__Goal of the exercise__: Among the entries that follow, the required portion opens with the line containing "The height and width of the screenshot is (282, 469)." and closes with the line containing "The width and height of the screenshot is (343, 214).". Give that portion again exactly, and nothing else.

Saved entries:
────────

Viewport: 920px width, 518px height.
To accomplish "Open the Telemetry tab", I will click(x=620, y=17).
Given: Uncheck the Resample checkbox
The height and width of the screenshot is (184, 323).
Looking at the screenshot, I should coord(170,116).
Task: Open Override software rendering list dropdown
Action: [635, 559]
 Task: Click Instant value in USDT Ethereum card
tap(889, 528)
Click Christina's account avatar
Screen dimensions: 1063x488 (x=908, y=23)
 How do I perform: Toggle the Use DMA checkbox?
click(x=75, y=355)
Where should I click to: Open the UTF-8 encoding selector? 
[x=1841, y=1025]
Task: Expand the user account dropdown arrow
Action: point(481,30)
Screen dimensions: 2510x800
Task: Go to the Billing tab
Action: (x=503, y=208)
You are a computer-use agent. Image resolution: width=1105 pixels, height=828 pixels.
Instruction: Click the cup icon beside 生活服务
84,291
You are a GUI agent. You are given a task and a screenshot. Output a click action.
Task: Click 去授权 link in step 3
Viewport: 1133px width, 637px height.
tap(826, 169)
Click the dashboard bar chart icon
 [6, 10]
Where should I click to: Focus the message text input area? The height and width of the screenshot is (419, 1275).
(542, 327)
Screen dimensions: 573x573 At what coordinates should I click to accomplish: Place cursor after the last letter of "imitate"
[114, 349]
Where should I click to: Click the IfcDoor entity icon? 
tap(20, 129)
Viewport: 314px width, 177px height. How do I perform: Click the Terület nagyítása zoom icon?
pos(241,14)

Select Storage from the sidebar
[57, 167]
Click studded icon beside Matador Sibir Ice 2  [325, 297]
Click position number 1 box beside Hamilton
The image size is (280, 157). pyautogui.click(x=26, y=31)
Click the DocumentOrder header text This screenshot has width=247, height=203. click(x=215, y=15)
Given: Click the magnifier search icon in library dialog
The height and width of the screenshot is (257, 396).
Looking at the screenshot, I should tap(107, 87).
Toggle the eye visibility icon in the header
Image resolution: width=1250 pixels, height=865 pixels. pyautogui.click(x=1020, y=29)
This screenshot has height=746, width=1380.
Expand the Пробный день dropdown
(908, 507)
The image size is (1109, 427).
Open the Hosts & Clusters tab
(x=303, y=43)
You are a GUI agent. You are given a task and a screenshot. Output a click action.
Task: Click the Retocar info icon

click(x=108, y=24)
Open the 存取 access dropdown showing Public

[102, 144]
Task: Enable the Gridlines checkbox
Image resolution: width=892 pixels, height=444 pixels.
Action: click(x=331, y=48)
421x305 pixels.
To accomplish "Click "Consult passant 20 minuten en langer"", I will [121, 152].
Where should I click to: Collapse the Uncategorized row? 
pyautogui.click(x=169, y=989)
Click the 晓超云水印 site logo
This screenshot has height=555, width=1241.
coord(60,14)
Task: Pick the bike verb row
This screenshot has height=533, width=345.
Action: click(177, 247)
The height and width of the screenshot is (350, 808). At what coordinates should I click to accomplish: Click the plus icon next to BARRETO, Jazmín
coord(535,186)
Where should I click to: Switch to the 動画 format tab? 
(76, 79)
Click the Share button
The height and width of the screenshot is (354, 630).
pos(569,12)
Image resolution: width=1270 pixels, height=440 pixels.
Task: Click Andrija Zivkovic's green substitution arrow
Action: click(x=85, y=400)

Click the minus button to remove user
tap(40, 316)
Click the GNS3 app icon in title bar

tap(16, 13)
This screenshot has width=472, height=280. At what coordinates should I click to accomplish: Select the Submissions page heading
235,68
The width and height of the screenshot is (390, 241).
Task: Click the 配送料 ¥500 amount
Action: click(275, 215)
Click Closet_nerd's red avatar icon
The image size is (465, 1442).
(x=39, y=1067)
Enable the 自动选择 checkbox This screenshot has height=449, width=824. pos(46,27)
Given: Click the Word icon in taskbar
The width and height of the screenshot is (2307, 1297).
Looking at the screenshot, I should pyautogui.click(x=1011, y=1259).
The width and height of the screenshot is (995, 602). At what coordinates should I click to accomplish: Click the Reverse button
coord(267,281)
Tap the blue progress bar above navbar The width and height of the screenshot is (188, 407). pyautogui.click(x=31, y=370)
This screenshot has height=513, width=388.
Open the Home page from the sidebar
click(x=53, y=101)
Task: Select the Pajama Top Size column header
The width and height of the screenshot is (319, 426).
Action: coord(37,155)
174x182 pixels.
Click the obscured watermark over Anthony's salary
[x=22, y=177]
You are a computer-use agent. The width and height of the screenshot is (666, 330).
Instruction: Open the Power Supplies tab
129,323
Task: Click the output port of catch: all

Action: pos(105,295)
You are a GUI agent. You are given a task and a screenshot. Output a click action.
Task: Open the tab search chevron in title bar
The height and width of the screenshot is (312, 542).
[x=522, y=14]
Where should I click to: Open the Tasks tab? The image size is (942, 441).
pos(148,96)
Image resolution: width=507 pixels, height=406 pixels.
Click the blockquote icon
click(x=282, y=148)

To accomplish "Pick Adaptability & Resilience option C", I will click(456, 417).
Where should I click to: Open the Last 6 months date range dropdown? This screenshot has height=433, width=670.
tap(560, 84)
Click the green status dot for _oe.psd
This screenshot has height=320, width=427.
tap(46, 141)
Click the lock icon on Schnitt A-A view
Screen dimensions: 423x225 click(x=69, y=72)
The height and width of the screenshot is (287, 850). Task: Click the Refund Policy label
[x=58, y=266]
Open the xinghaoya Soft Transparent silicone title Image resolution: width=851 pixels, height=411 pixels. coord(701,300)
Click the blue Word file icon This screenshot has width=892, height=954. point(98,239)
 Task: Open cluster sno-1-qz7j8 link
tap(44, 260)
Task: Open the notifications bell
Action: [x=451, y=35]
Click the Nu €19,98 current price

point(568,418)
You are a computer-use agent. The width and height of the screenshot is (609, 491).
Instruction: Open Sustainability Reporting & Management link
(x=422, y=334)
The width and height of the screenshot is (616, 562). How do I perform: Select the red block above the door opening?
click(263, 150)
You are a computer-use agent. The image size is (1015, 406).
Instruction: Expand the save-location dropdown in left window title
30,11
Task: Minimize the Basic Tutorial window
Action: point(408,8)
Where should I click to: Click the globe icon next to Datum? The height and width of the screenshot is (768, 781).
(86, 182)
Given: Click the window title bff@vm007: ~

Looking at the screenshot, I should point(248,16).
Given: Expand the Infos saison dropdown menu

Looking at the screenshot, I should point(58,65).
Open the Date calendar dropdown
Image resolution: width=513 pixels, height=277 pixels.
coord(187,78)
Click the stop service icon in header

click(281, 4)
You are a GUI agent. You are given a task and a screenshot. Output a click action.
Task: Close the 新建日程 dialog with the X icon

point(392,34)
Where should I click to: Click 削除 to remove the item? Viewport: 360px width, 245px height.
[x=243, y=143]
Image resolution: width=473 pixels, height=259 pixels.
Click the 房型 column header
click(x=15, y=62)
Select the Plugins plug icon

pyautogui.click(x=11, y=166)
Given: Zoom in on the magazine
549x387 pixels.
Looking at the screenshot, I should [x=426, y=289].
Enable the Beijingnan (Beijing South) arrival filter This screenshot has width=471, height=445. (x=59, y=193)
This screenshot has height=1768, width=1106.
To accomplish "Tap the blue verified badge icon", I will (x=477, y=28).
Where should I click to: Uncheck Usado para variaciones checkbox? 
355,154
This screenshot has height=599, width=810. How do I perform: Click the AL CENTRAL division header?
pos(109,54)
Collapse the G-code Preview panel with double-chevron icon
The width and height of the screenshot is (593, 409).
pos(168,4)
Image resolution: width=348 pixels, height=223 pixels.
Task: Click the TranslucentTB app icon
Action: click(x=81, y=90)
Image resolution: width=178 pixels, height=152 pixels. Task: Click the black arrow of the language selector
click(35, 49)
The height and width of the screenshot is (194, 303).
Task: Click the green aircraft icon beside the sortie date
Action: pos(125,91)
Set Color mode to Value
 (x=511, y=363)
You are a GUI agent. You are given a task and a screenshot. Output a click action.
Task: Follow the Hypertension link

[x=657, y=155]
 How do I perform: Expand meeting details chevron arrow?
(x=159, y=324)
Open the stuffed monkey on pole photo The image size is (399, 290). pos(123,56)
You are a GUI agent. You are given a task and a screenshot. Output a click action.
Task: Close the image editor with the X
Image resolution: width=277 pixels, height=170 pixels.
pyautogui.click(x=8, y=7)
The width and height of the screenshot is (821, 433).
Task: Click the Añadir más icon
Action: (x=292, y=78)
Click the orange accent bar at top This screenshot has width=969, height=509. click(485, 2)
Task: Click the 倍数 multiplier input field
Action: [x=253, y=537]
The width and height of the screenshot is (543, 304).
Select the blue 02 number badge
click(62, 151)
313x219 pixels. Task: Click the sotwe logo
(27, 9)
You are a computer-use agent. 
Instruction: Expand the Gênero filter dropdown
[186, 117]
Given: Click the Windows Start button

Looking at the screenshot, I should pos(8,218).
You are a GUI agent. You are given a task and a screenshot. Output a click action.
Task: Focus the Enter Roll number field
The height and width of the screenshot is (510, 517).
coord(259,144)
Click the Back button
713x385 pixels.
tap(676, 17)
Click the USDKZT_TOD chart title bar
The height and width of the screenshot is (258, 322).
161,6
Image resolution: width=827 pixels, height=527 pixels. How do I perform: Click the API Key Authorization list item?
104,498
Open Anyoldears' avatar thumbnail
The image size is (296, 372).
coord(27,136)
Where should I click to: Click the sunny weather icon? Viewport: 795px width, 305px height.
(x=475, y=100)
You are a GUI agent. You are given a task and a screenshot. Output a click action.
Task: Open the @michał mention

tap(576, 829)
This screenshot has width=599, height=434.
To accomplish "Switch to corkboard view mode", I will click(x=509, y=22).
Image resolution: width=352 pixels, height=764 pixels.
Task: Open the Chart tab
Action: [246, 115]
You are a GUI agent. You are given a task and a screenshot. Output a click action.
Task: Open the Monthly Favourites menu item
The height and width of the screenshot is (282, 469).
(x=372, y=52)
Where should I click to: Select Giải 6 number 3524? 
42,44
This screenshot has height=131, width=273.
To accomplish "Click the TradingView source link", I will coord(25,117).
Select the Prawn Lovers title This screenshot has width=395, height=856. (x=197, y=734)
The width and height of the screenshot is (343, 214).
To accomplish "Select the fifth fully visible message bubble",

────────

__Task output__:
The height and width of the screenshot is (282, 469).
(x=372, y=52)
Where should I click to: Select Giải 6 number 3524? 
42,44
This screenshot has height=131, width=273.
To accomplish "Click the TradingView source link", I will coord(25,117).
Select the Prawn Lovers title This screenshot has width=395, height=856. (x=197, y=734)
The width and height of the screenshot is (343, 214).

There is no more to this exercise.